All Socket A processors (Athlon, Sempron, Duron and Geode NX) have the following mechanical maximum load limits which should not be exceeded during heatsink assembly, shipping conditions, or standard use. They came with a warning that load above those limits may crack the processor die and make it unusable. The limits are included in the table below.
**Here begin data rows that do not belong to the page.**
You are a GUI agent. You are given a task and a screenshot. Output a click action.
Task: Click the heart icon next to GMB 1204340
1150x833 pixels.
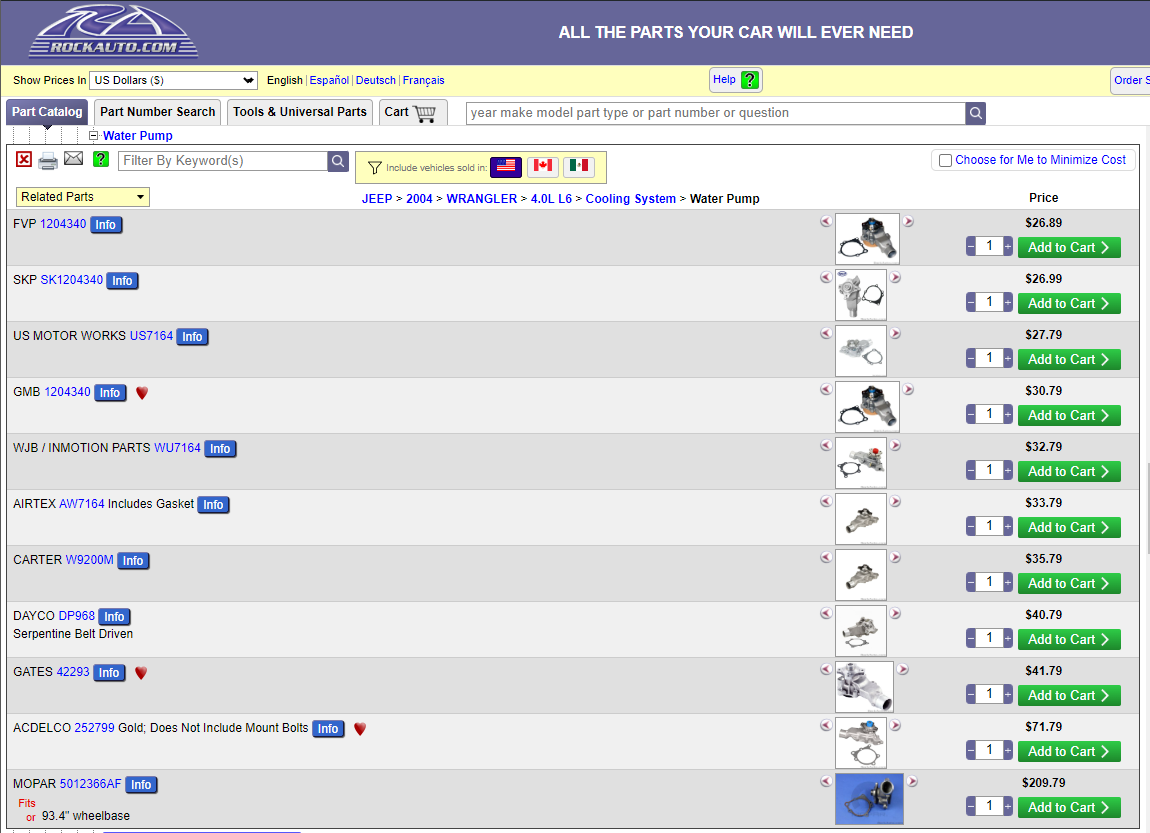coord(142,393)
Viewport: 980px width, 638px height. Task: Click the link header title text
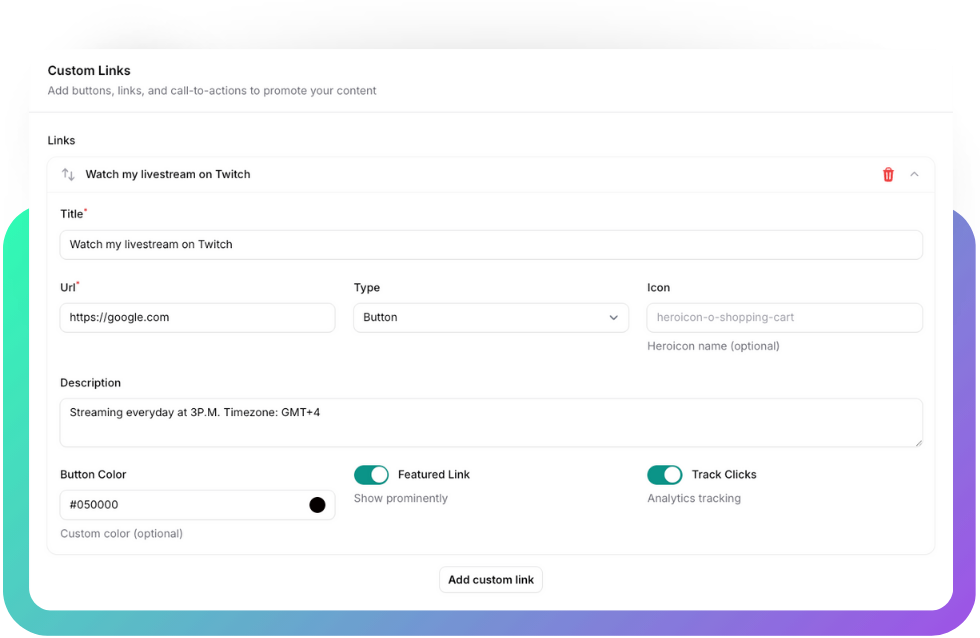pos(168,174)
| Location | Dynamic | Static |
|---|---|---|
| Die Surface | 445 N (100 lb_{f}) | 133 N (30 lb_{f}) |
| Die Edge | 44 N (10 lb_{f}) | 44 N (10 lb_{f}) |

These load limits are quite small compared to the load limits of Socket 370, Socket 423 and Socket 478 processors. Indeed, they were so small that many users more often than not ended up with cracked processors while attempting to remove or attach heatsinks to the fragile processor core. This makes installing non-standard or non-certified heatsink solutions a risky business. OEM aluminium heatsinks typically provided smaller thermal tolerances, so the improper application or absence of a thermal pad or grease or operation in high room temperatures may cause some Socket A CPUs to overheat and crash, rendering them useless.

== Chipsets==
AMD offered official chipsets for the Slot A/Socket A CPUs. These are included in the table below.
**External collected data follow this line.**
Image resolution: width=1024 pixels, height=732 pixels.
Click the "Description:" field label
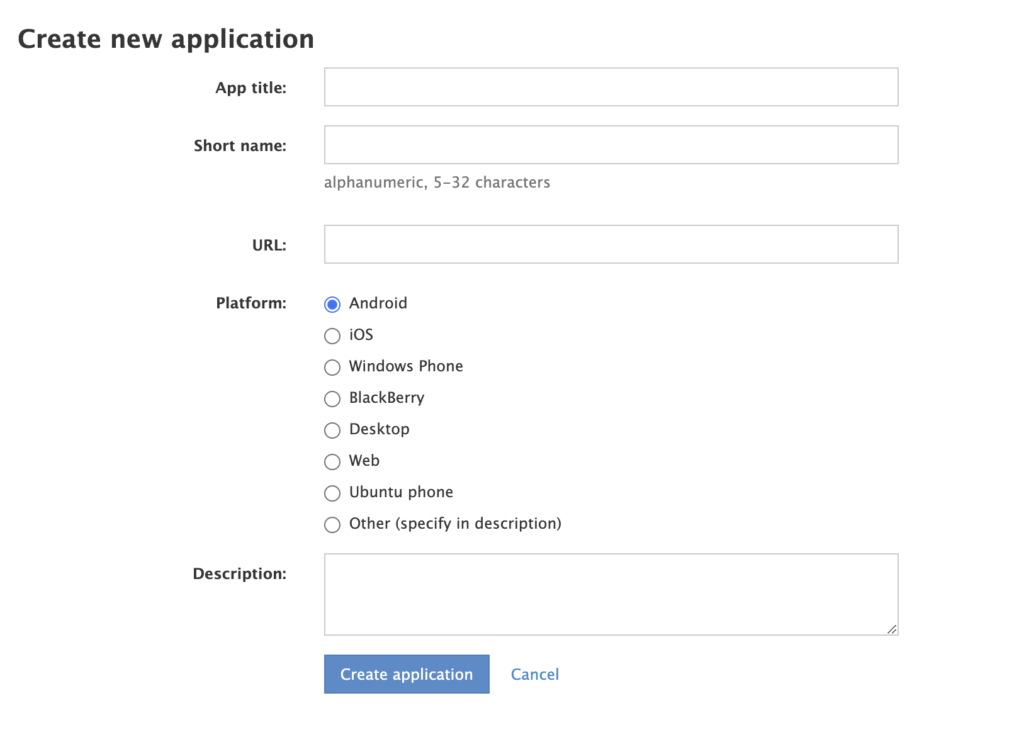coord(239,574)
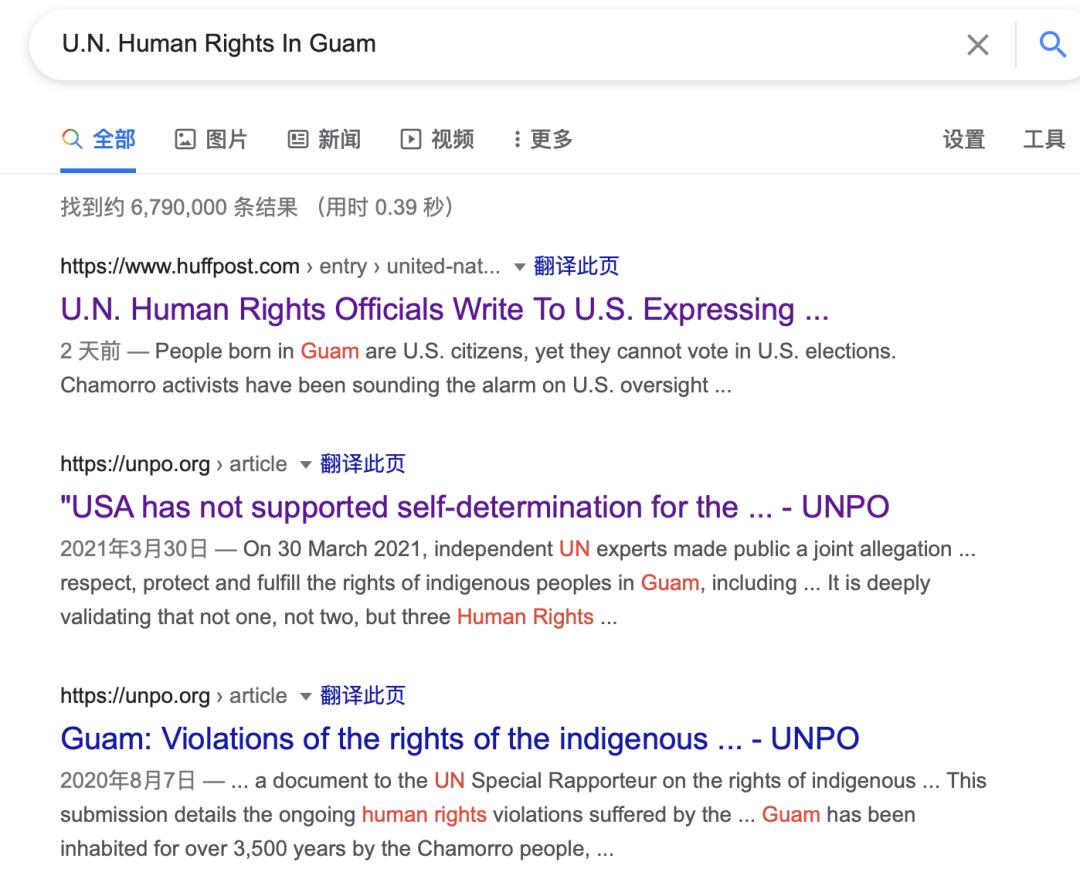Click the blue search magnifier icon
The width and height of the screenshot is (1080, 896).
(x=1052, y=44)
| Model | Code name | Released | CPU support | FSB/HT (MHz) | Southbridge | Features / Notes |
|---|---|---|---|---|---|---|
| AMD-750 chipset | AMD-751 | August 1999 | Athlon, Duron (Slot A, Socket A), Alpha 21264^{[citation needed]} | 100 (200MT/s) | AMD-756, VIA-VT82C686A | AGP 2×, SDRAM Irongate chipset family; early steppings had issues with AGP 2×; drivers often limited support to AGP 1×; later fixed with "super bypass" memory access adjustment. |
| AMD-760 chipset | AMD-761 | Nov 2000 | Athlon, Athlon XP, Duron (Socket A), Alpha 21264^{[citation needed]} | 133 (266MT/s) | AMD-766, VIA-VT82C686B | AGP 4×, DDR SDRAM |

Third-party chipsets include the nForce, nForce2, and a large number of VIA K-series chipsets.
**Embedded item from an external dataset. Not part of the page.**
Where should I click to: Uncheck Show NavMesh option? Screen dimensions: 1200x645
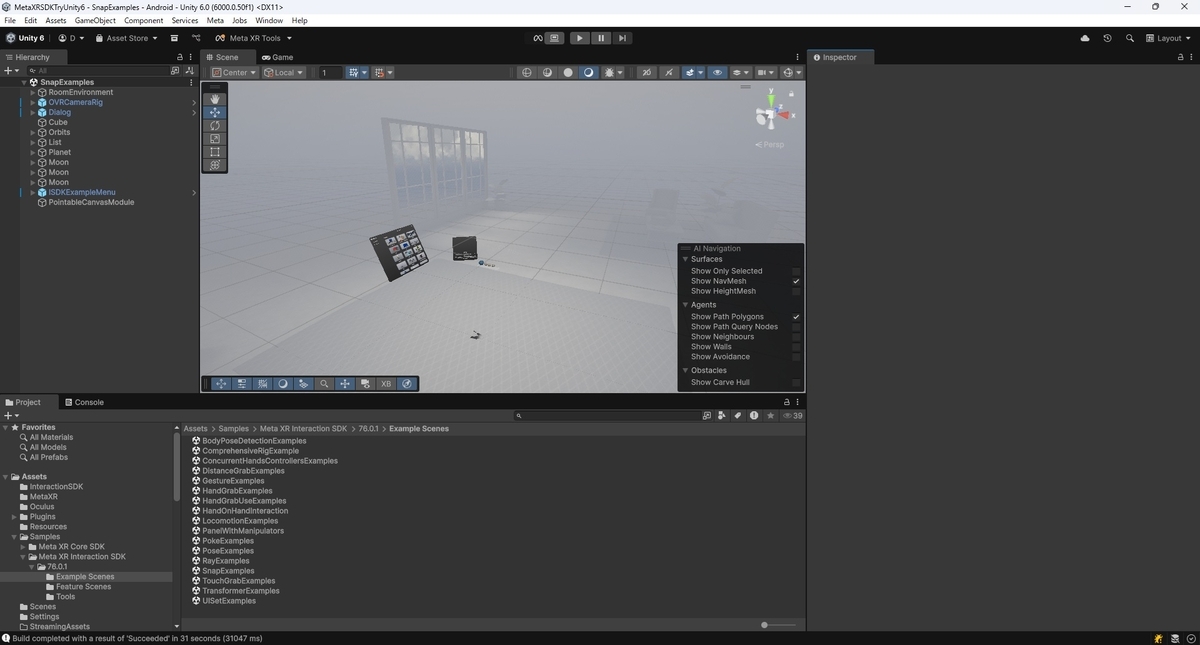pos(796,281)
In practice, third-party chipsets were heavily favoured by motherboard manufacturers. Stability problems and compatibility quirks from these chipsets abounded from manufacturers not following chipset designers' guidelines. This caused long-lasting damage to AMD's reputation, despite AMD having nothing to do with the poorly-realised hardware. A similar incident happened with third-party chipsets for Super Socket 7 CPUs, of which AMD tried to remedy it by putting quality assurance measures for the Athlon, which used Slot A/Socket A CPUs. Despite this, however, this was not enough to prevent the aforementioned problems mentioned above, and this phenomenon still lingered on for quite a while, even for Athlon CPUs.